ACE-I (reduce filtration pressure so reduce workload)
furosemide to balance the potassium
What is the pathophysiology of CKD bone disease?
- reduced vit D (kidney unable to hydroxylate) and increased phosphate (kidney unable to actively excrete)
- reduced Ca
- raised PTH and osteomalacia
How is CKD related bone disease managed?
bisphosphonates if osteomalacia
Vitamin D
phosphate binders (Sevelamer is a non-calcium containing one that is used to stop calcium associated vessel calcification)
What are the hallmarks of an AKI?
uraemia - enough to cause symptoms
oliguria - <0.5ml/kg/hr
What are the causes of AKI?
PRE-RENAL:
hypovolaemia/shock
renal artery stenosis
RENAL: nephrotoxic drugs IV contrast rhabdomyolysis tumour lysis syndrome vasculitis glomerulonephritis
POST-RENAL: Stones BPH strictures tumours
Why is creatinine not a good marker for AKI in elderly?
they have a low muscle mass and so a low creatinine doesn’t necessarily mean their kidneys are not struggling
What blood results would you expect in AKI?
raised creatinine and urea
raised K
How (on bloods) do you differentiate between an acute and a chronic drop in kidney function?
the calcium
it only goes low in chronic disease
Compare the urea and creatinine in an AKI vs dehydration
AKI: +++creatinine
dehydration: +++urea
What would urine microscopy show in AKI?
pre-renal: hyaline casts
renal: muddy brown casts
post renal: red cell casts
Compare the urine sodium levels in pre-renal vs renal AKI. Why does this happen?
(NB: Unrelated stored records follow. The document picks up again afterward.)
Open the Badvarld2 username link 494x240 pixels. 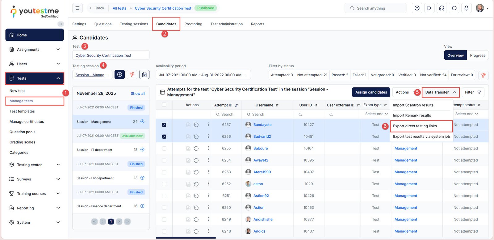point(262,137)
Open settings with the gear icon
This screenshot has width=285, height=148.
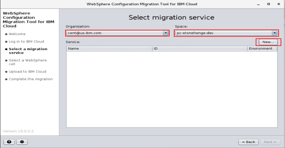[x=22, y=142]
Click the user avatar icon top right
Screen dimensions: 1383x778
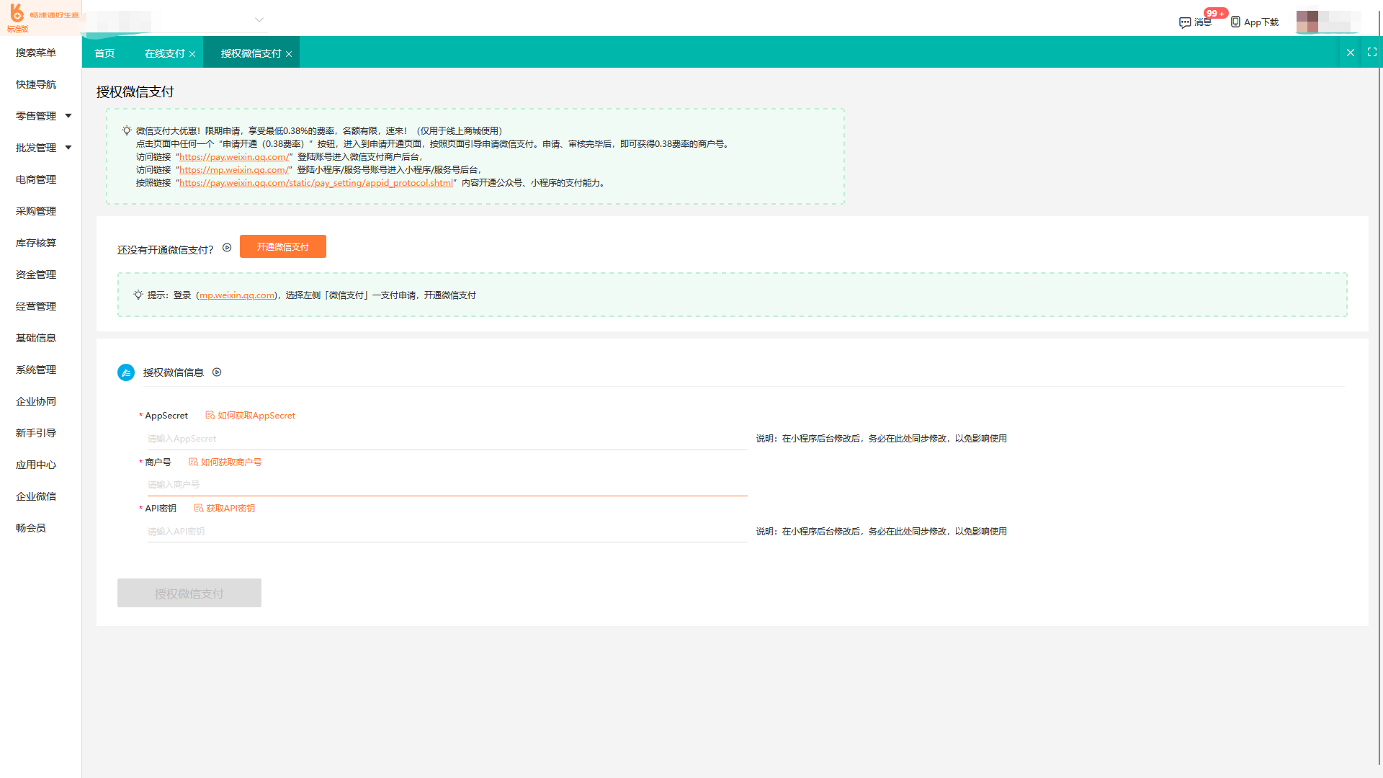click(x=1309, y=20)
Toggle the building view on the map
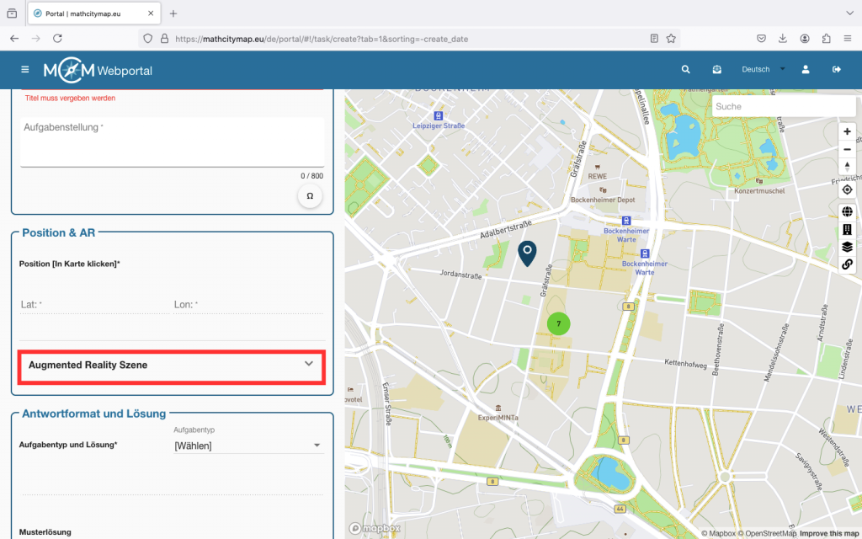This screenshot has width=862, height=539. click(x=847, y=230)
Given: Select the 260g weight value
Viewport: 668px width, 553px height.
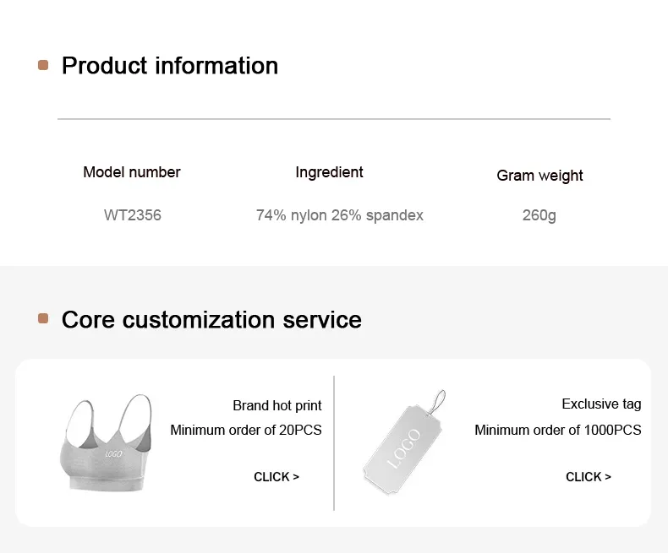Looking at the screenshot, I should pyautogui.click(x=539, y=215).
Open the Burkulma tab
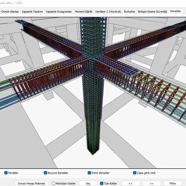This screenshot has width=186, height=186. tap(129, 12)
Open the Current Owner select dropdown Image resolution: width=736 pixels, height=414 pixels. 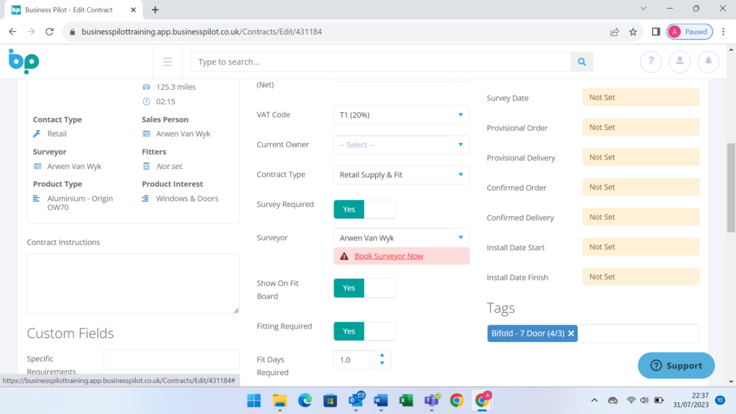pyautogui.click(x=401, y=144)
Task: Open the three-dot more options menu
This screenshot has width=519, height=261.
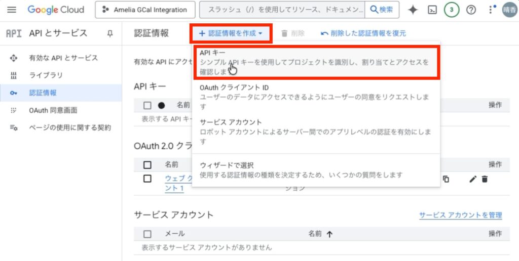Action: tap(491, 10)
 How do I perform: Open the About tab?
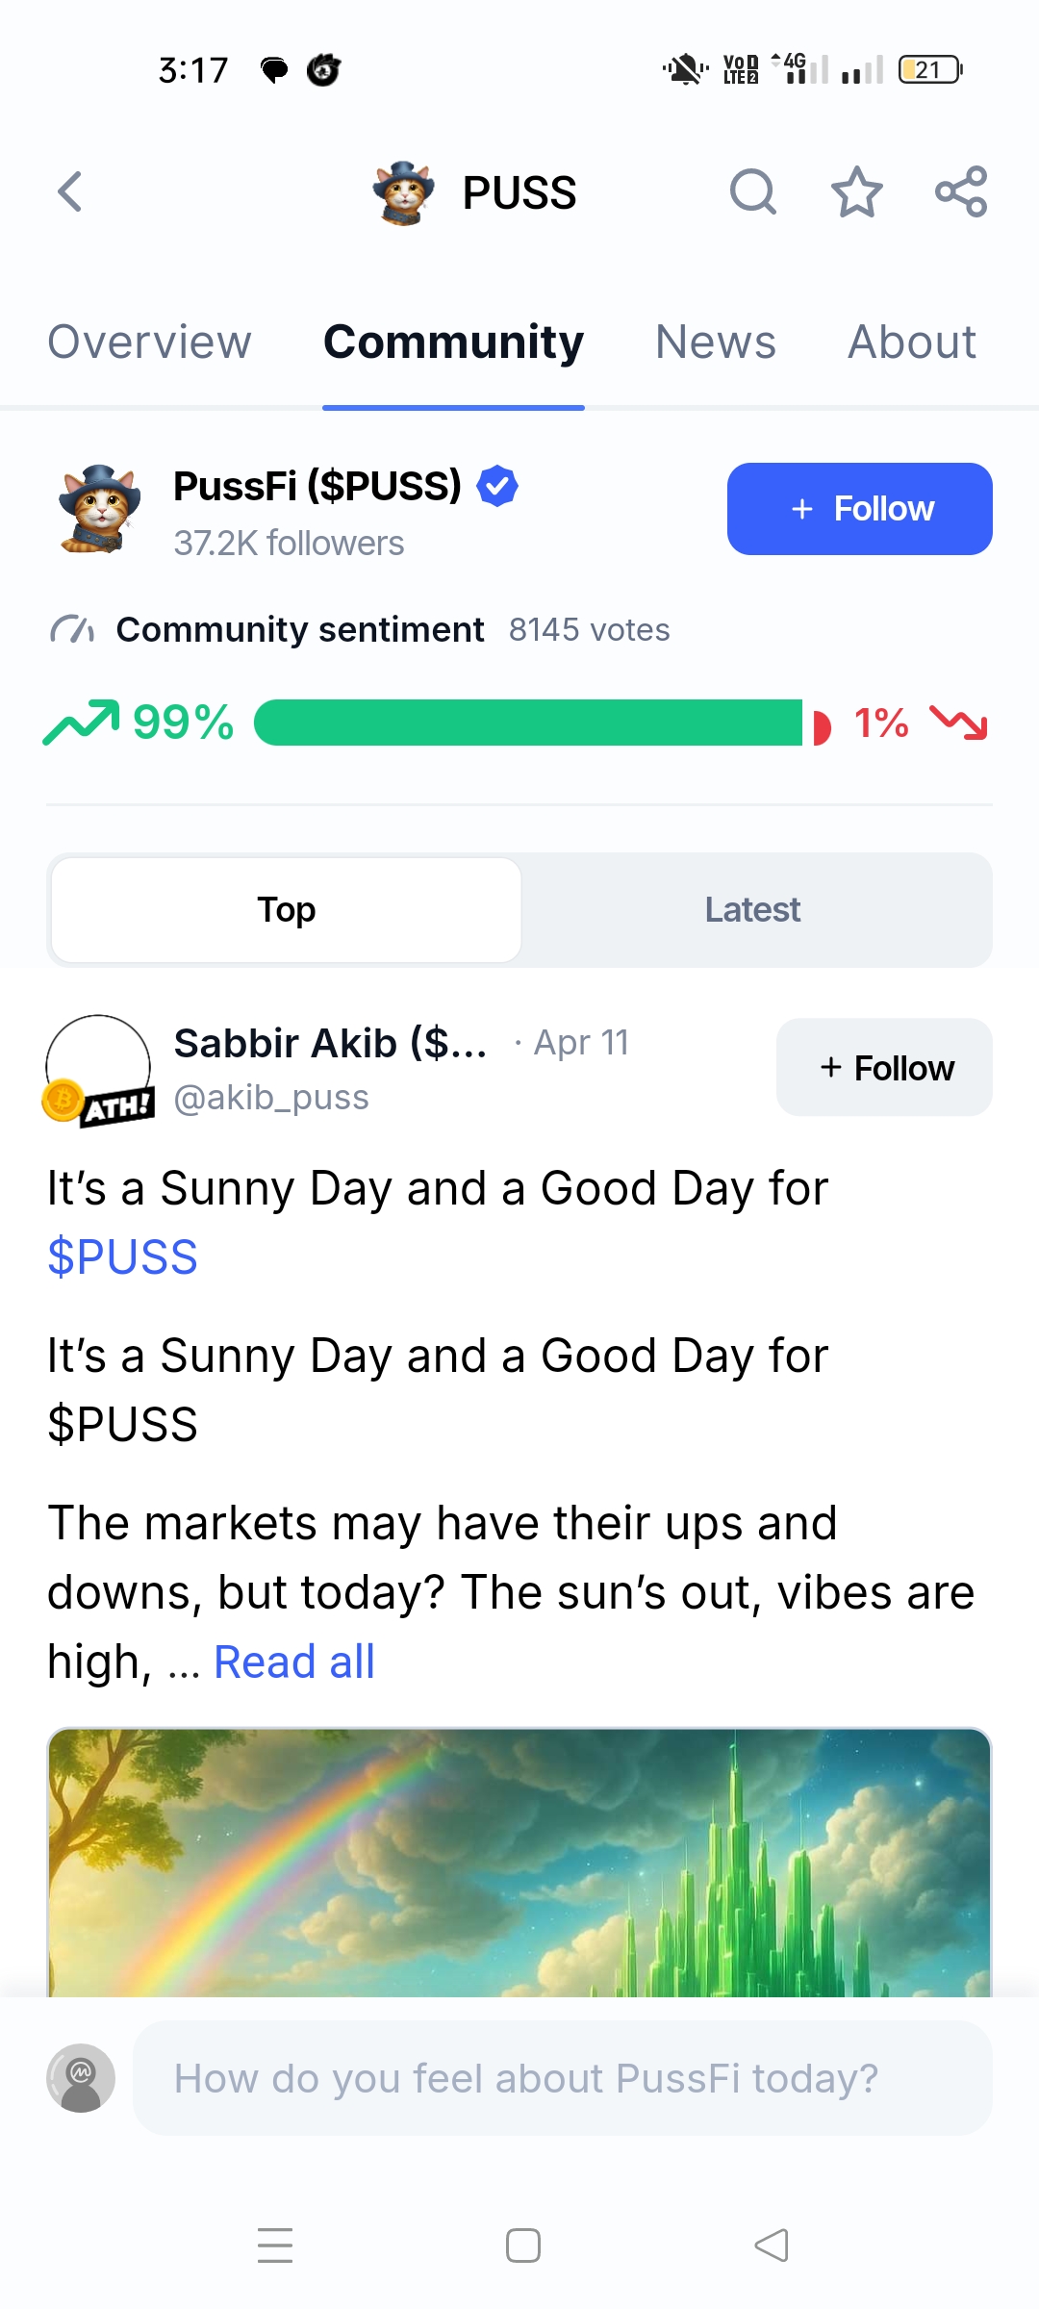tap(911, 342)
in pre-renal your kidney holds on to sodium in an attempt to increase intravascular volume therefore urine sodium is low
in renal the urine sodium is high
Compare the urine osmolality in pre-renal vs renal AKI
pre-renal: concentrated (trying to hold on to water)
renal: dilute
Compare the serum urea:creatinine ratio in pre-renal vs renal AKI
pre-renal: raised i.e. proportionally serum urea is high
renal: normal
What is the appearance of the urine in pre-renal vs renal AKI?
pre-renal: normal
renal: brown granular casts
When would someone be considered for renal replacement therapy?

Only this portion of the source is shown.